Required actions -
(1) In the forum thread about jackets, how much did ridinbend pay for the Lando TDS 3L Gore jacket?
(2) Please reproduce the forum thread about jackets word for word, from "I found a Bonfire, Whistler" to "tags still on.".

Do the calculation the other way around: for the money you spend for three mid-quality jackets you'd get one high-quality jacket. 

I've been the same till last season, bought many whatever was on sale mid-quality jackets (e.g. Burton, 686, Belowzero, Westbeach, Mammut, Marmot) but was never completely happy with them and thus bought the next one for cheap: I've a huge selection of jackets now for horseriding, so no total loss 

The hubby on contrary buys one jacket every 5 years and always went for the best ones. I laughted at him many years spending that much for one item... but in the end, he spent less than me with all my on sale so-so stuff. 

Visiting the US last season I jumped at the chance and ordered a bunch of Arc'teryx stuff cos it's _so_ cheap at yours (over here, we're talking 840$ for an Arc'teryx jacket... :blink and I'm very happy I did. There certainly _is_ a huge difference in design, breathability, durability, weight and packing volume. It's the first year I don't think I've to get yet another jacket cos something is missing/not perfectly fitting/not good enough.


----------



## ridinbend (Aug 2, 2012)

Watch whiskeymilitia for when they have volcom stuff. I scored a lando tds 3l gore jacket for $225. IMO volcom makes damn good snow gear. Can also check geartrade for used stuff. I wouldn't waste your money buying arc gear new. Also check sierratradingpost for mountain hardware, burton, etc, just search gore tex jackets

Example. http://www.geartrade.com/item/370559/lando-tds-gore-tex-jacket-mens-red-xl-exc
http://www.geartrade.com/item/371155/atlantic-storm-gore-tex-jacket-mens-brown-l


----------



## timmytard (Mar 19, 2009)

neni said:


> Do the calculation the other way around: for the money you spend for three mid-quality jackets you'd get one high-quality jacket.
> 
> I've been the same till last season, bought many whatever was on sale mid-quality jackets (e.g. Burton, 686, Belowzero, Westbeach, Mammut, Marmot) but was never completely happy with them and thus bought the next one for cheap: I've a huge selection of jackets now for horseriding, so no total loss
> 
> ...


I understand where you're coming from Neni:thumbsup:

Personally myself, I too, like the really expensive, high-quality gear.:eusa_clap:

They have that too, just not as often:thumbsdown:
That stuff, I don't flip. I hoard it all too myself.

I found a Bonfire, Whistler "snowboard school" jacket last year for $17.
It has so many bells & whistles, it must have been $1000
I scuba dive in it.

Does any of your guys jackets hoods turn?
Like your body does when you stand on your board & look forward?

The very most a jacket ever is, is $25.
Most are between $10-$20 & some of these are brand new, tags still on.

I just got a pair of sweet Santa Cruz denim pants for $6.99.
They don't have tags on em, but they still have all the original creases.

Realistically, it'd be more like 15 or 20 jackets to the *one *super jacket.

Come on Neni, 15 or 20 jackets. You're a girl, I know your eyes lit right up there


TT


----------



## timmytard (Mar 19, 2009)

Scooped this brand new wetsuit last week.
Guess I should try it out.

I also like motorcycle gear.:thumbsup:

Got me a couple really nice jackets with built-in armor.

Data excerpts -
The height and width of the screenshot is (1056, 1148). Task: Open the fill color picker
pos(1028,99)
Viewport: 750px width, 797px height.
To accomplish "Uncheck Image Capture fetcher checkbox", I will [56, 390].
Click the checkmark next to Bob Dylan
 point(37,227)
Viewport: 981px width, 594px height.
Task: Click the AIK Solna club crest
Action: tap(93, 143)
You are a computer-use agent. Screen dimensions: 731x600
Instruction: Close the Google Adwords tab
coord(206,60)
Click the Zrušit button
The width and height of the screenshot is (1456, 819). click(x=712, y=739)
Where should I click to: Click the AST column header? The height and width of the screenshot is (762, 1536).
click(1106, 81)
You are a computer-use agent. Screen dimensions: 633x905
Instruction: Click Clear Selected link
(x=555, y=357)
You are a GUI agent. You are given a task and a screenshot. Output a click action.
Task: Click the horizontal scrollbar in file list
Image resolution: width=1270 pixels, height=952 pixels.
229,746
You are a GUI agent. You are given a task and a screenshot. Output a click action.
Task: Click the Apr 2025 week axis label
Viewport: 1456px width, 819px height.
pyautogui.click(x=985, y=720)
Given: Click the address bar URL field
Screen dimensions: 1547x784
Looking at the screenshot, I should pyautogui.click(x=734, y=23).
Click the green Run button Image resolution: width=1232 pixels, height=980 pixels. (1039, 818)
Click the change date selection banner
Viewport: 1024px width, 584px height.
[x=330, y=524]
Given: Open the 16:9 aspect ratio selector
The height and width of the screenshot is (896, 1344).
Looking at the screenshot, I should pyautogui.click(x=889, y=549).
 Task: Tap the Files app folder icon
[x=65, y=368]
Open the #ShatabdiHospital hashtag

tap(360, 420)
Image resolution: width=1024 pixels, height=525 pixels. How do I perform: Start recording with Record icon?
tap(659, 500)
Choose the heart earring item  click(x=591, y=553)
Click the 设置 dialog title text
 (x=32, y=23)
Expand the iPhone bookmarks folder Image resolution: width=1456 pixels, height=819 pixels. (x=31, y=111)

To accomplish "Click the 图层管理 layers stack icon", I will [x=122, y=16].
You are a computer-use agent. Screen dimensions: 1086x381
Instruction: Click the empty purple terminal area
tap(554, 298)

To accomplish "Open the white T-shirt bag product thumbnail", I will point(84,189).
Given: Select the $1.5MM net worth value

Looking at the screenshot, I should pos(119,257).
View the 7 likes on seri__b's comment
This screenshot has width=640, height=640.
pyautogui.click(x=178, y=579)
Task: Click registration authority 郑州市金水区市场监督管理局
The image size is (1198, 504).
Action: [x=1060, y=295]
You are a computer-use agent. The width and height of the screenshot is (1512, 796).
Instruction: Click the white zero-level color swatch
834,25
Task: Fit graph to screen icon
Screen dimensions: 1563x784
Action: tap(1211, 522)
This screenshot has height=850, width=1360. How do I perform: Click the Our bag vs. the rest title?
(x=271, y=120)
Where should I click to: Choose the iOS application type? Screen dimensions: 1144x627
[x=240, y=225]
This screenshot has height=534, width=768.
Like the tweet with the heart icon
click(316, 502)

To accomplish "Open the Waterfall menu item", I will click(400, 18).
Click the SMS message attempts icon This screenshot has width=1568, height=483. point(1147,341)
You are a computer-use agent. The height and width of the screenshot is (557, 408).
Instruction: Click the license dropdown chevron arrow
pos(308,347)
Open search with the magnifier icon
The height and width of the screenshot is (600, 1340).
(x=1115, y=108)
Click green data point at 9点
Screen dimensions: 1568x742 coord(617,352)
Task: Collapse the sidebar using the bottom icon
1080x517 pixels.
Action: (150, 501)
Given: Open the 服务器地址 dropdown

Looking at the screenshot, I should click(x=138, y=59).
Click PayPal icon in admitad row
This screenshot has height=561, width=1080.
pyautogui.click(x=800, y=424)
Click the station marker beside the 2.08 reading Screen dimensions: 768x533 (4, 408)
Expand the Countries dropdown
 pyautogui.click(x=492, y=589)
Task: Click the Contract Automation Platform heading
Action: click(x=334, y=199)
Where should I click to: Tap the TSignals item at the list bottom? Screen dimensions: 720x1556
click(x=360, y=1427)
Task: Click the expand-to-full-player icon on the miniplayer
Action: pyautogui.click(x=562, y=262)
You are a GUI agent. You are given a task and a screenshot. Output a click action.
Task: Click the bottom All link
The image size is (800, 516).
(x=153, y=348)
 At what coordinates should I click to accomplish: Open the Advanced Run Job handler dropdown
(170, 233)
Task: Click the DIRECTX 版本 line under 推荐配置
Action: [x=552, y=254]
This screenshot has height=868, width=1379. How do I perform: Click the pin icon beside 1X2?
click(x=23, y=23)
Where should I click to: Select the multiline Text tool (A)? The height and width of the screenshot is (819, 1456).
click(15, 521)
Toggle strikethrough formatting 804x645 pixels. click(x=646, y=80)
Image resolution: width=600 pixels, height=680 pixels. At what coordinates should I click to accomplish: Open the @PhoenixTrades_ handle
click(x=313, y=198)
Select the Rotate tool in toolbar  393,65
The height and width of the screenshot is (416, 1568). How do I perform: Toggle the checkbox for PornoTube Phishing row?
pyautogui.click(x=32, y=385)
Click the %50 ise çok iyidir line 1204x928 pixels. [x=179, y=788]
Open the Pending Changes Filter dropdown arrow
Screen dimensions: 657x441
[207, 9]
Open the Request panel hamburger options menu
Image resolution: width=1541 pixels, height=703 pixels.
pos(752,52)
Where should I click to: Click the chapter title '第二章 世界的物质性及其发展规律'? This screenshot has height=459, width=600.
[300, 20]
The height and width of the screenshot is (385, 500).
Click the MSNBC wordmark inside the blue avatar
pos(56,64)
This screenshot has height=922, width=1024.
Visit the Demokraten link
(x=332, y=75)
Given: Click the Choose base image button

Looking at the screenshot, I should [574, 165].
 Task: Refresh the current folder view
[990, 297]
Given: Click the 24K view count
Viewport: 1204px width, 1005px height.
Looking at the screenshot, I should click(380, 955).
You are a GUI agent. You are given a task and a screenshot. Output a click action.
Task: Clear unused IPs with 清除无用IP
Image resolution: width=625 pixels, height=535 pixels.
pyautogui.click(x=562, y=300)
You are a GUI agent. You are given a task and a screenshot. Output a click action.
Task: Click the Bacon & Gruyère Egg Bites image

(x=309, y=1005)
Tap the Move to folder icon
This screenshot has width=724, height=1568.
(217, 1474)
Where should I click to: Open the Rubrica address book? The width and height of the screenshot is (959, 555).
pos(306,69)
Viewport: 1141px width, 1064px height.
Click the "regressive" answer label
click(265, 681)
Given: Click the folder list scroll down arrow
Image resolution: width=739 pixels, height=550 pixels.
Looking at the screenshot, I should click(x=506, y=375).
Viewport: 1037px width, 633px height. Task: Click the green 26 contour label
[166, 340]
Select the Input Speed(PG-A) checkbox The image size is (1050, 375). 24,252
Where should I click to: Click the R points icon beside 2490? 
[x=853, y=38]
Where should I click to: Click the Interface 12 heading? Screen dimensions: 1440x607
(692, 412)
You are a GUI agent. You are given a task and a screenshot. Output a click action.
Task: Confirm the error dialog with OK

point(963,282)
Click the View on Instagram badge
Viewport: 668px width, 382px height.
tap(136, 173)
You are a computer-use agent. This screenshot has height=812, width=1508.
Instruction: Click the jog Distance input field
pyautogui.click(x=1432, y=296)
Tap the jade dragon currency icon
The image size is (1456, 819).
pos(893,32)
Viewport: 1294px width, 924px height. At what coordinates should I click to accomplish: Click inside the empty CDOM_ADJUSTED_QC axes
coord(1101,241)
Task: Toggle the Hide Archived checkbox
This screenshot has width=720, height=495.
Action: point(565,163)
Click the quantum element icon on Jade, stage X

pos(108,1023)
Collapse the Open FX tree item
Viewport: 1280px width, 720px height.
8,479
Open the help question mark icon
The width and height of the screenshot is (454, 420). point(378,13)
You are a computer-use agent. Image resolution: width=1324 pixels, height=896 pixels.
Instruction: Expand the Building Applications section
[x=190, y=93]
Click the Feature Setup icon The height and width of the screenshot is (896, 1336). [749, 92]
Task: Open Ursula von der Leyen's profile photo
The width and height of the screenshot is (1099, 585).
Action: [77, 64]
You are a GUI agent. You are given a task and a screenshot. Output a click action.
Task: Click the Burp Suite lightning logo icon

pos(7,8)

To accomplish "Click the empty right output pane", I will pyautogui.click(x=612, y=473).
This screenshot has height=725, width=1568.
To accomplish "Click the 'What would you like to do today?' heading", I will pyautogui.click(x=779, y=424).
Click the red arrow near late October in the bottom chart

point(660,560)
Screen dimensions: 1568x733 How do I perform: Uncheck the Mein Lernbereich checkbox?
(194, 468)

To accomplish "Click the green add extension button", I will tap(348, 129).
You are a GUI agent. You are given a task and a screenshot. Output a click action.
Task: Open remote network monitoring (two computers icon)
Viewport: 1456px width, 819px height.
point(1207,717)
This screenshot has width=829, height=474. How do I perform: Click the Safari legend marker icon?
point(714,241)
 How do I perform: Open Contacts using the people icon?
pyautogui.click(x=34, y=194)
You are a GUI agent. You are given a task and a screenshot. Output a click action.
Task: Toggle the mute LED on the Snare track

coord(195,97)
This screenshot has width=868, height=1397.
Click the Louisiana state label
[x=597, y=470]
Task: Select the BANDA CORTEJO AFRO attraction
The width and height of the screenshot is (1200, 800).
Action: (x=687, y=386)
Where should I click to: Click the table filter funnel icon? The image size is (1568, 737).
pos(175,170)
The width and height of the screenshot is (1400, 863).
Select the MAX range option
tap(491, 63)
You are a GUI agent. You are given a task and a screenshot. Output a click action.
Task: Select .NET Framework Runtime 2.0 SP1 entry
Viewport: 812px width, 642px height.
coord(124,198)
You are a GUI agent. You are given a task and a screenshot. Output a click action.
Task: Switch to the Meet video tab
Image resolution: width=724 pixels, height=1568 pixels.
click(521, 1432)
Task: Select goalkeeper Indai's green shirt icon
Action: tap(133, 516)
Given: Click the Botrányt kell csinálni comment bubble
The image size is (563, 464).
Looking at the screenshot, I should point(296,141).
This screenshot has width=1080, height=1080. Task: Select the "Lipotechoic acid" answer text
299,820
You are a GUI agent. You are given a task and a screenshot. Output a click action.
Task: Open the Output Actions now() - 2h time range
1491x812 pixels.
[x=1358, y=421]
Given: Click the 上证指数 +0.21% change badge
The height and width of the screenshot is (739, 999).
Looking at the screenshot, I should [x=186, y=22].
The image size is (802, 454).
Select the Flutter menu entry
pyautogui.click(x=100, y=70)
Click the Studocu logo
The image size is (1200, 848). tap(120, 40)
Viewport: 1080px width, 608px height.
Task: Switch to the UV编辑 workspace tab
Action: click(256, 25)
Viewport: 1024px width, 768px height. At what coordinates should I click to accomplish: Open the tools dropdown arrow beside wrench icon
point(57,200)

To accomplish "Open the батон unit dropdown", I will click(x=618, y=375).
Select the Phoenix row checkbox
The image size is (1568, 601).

Task-by-task outputs -
(1) $225

(2)
I found a Bonfire, Whistler "snowboard school" jacket last year for $17.
It has so many bells & whistles, it must have been $1000
I scuba dive in it.

Does any of your guys jackets hoods turn?
Like your body does when you stand on your board & look forward?

The very most a jacket ever is, is $25.
Most are between $10-$20 & some of these are brand new, tags still on.